Copy the lines below exactly. Start at the first and finish with the line containing "Task: Click the @Sounds_Suspish username".

-------- Record excerpts --------

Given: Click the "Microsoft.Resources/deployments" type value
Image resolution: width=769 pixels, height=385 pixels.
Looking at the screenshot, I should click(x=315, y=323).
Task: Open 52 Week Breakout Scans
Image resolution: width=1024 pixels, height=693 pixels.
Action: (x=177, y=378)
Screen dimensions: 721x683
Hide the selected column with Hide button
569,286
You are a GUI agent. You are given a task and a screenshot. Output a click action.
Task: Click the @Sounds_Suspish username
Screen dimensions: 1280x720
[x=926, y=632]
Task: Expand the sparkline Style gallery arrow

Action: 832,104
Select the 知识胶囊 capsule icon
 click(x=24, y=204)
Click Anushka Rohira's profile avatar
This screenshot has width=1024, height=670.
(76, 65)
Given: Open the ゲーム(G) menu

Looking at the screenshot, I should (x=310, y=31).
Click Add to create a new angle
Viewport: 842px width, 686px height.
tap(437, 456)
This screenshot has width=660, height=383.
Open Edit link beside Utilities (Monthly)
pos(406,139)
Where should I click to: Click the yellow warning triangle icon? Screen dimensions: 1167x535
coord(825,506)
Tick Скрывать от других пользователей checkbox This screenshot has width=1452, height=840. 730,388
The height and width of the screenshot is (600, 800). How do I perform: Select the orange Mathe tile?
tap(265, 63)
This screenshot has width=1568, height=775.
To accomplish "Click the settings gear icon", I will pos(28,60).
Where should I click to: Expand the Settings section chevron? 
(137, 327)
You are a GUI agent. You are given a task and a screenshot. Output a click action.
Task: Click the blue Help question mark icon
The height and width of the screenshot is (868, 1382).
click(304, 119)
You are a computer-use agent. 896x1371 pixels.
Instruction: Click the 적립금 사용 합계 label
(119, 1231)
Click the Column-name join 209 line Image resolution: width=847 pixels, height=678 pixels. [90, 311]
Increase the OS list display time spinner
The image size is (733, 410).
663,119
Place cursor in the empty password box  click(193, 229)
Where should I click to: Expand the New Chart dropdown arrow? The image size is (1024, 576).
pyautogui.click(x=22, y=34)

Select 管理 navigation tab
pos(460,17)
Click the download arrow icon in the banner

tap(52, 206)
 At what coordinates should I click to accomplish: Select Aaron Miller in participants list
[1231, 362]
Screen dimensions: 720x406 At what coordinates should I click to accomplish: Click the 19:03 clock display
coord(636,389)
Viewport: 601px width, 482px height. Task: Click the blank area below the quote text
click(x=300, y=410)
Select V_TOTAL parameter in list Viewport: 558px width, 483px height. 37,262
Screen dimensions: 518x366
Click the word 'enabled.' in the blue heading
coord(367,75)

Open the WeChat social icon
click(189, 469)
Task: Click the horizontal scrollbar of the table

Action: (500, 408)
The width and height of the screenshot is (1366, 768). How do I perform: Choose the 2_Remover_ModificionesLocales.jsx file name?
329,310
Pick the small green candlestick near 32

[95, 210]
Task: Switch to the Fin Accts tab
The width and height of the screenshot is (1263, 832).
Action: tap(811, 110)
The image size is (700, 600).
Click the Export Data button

--------

_Response to this exercise_
Given: Click the "Microsoft.Resources/deployments" type value
Image resolution: width=769 pixels, height=385 pixels.
Looking at the screenshot, I should click(x=315, y=323).
Task: Open 52 Week Breakout Scans
Image resolution: width=1024 pixels, height=693 pixels.
Action: (x=177, y=378)
Screen dimensions: 721x683
Hide the selected column with Hide button
569,286
You are a GUI agent. You are given a task and a screenshot. Output a click action.
Task: Click the @Sounds_Suspish username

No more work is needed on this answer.